BEGIN
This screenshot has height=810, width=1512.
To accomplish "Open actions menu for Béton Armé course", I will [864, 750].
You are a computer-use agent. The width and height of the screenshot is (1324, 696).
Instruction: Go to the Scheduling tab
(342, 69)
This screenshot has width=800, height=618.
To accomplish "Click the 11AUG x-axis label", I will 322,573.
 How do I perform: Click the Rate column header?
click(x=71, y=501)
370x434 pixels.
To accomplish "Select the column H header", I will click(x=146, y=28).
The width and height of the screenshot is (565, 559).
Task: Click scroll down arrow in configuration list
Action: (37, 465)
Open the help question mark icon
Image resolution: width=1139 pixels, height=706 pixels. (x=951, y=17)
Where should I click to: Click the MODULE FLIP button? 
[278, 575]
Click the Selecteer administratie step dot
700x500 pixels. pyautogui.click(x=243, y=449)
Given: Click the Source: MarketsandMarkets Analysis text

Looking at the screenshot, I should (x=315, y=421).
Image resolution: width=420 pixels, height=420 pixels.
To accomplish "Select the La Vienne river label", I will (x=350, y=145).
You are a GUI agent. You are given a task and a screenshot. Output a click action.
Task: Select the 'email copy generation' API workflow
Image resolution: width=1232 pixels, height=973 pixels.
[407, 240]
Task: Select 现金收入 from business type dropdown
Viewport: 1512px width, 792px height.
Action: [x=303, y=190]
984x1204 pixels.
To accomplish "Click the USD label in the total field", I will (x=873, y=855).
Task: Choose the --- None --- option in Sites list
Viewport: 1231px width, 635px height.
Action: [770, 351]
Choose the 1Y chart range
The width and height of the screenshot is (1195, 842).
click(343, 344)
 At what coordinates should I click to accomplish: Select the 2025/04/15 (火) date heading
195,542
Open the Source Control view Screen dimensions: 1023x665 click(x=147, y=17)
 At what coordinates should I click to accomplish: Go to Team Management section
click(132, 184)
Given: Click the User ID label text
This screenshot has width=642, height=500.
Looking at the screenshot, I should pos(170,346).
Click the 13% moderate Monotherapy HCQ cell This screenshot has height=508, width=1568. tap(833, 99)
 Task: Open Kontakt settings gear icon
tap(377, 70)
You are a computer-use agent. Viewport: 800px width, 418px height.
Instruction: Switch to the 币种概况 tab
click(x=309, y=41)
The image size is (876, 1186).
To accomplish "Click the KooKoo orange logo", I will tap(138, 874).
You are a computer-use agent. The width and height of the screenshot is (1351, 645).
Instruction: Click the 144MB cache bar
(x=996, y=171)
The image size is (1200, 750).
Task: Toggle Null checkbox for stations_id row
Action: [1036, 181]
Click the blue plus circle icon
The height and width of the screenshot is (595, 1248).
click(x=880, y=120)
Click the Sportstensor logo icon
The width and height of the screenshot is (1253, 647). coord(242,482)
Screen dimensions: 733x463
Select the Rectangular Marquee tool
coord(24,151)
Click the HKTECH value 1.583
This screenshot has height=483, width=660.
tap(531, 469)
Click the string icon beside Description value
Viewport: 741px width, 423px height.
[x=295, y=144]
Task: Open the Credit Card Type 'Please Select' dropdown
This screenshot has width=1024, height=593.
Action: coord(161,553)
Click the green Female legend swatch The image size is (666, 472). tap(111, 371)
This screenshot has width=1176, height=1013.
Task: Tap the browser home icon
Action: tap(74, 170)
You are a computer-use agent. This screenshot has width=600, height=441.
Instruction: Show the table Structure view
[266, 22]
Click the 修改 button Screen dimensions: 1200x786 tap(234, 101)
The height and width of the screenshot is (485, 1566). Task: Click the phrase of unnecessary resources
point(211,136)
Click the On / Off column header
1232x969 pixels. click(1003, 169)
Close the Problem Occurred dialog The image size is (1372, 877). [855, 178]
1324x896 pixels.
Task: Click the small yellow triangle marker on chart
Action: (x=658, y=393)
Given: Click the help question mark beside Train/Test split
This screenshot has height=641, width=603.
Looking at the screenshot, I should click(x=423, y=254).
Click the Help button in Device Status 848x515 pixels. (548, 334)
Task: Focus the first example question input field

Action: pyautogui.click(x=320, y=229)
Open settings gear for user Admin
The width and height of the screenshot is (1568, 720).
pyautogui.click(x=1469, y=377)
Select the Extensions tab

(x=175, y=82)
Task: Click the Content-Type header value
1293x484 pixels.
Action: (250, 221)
END
### EXERCISE REQUIREMENTS
Print the material once more, exactly.

### TASK OUTPUT
This screenshot has height=810, width=1512.
To accomplish "Open actions menu for Béton Armé course", I will [864, 750].
You are a computer-use agent. The width and height of the screenshot is (1324, 696).
Instruction: Go to the Scheduling tab
(342, 69)
This screenshot has width=800, height=618.
To accomplish "Click the 11AUG x-axis label", I will 322,573.
 How do I perform: Click the Rate column header?
click(x=71, y=501)
370x434 pixels.
To accomplish "Select the column H header", I will click(x=146, y=28).
The width and height of the screenshot is (565, 559).
Task: Click scroll down arrow in configuration list
Action: (37, 465)
Open the help question mark icon
Image resolution: width=1139 pixels, height=706 pixels. (x=951, y=17)
Where should I click to: Click the MODULE FLIP button? 
[278, 575]
Click the Selecteer administratie step dot
700x500 pixels. pyautogui.click(x=243, y=449)
Given: Click the Source: MarketsandMarkets Analysis text

Looking at the screenshot, I should (x=315, y=421).
Image resolution: width=420 pixels, height=420 pixels.
To accomplish "Select the La Vienne river label", I will (x=350, y=145).
You are a GUI agent. You are given a task and a screenshot. Output a click action.
Task: Select the 'email copy generation' API workflow
Image resolution: width=1232 pixels, height=973 pixels.
[407, 240]
Task: Select 现金收入 from business type dropdown
Viewport: 1512px width, 792px height.
Action: [x=303, y=190]
984x1204 pixels.
To accomplish "Click the USD label in the total field", I will (x=873, y=855).
Task: Choose the --- None --- option in Sites list
Viewport: 1231px width, 635px height.
Action: [770, 351]
Choose the 1Y chart range
The width and height of the screenshot is (1195, 842).
click(343, 344)
 At what coordinates should I click to accomplish: Select the 2025/04/15 (火) date heading
195,542
Open the Source Control view Screen dimensions: 1023x665 click(x=147, y=17)
 At what coordinates should I click to accomplish: Go to Team Management section
click(132, 184)
Given: Click the User ID label text
This screenshot has width=642, height=500.
Looking at the screenshot, I should pos(170,346).
Click the 13% moderate Monotherapy HCQ cell This screenshot has height=508, width=1568. tap(833, 99)
 Task: Open Kontakt settings gear icon
tap(377, 70)
You are a computer-use agent. Viewport: 800px width, 418px height.
Instruction: Switch to the 币种概况 tab
click(x=309, y=41)
The image size is (876, 1186).
To accomplish "Click the KooKoo orange logo", I will tap(138, 874).
You are a computer-use agent. The width and height of the screenshot is (1351, 645).
Instruction: Click the 144MB cache bar
(x=996, y=171)
The image size is (1200, 750).
Task: Toggle Null checkbox for stations_id row
Action: [1036, 181]
Click the blue plus circle icon
The height and width of the screenshot is (595, 1248).
click(x=880, y=120)
Click the Sportstensor logo icon
The width and height of the screenshot is (1253, 647). coord(242,482)
Screen dimensions: 733x463
Select the Rectangular Marquee tool
coord(24,151)
Click the HKTECH value 1.583
This screenshot has height=483, width=660.
tap(531, 469)
Click the string icon beside Description value
Viewport: 741px width, 423px height.
[x=295, y=144]
Task: Open the Credit Card Type 'Please Select' dropdown
This screenshot has width=1024, height=593.
Action: coord(161,553)
Click the green Female legend swatch The image size is (666, 472). tap(111, 371)
This screenshot has width=1176, height=1013.
Task: Tap the browser home icon
Action: tap(74, 170)
You are a computer-use agent. This screenshot has width=600, height=441.
Instruction: Show the table Structure view
[266, 22]
Click the 修改 button Screen dimensions: 1200x786 tap(234, 101)
The height and width of the screenshot is (485, 1566). Task: Click the phrase of unnecessary resources
point(211,136)
Click the On / Off column header
1232x969 pixels. click(1003, 169)
Close the Problem Occurred dialog The image size is (1372, 877). [855, 178]
1324x896 pixels.
Task: Click the small yellow triangle marker on chart
Action: (x=658, y=393)
Given: Click the help question mark beside Train/Test split
This screenshot has height=641, width=603.
Looking at the screenshot, I should click(x=423, y=254).
Click the Help button in Device Status 848x515 pixels. (548, 334)
Task: Focus the first example question input field

Action: pyautogui.click(x=320, y=229)
Open settings gear for user Admin
The width and height of the screenshot is (1568, 720).
pyautogui.click(x=1469, y=377)
Select the Extensions tab

(x=175, y=82)
Task: Click the Content-Type header value
1293x484 pixels.
Action: (250, 221)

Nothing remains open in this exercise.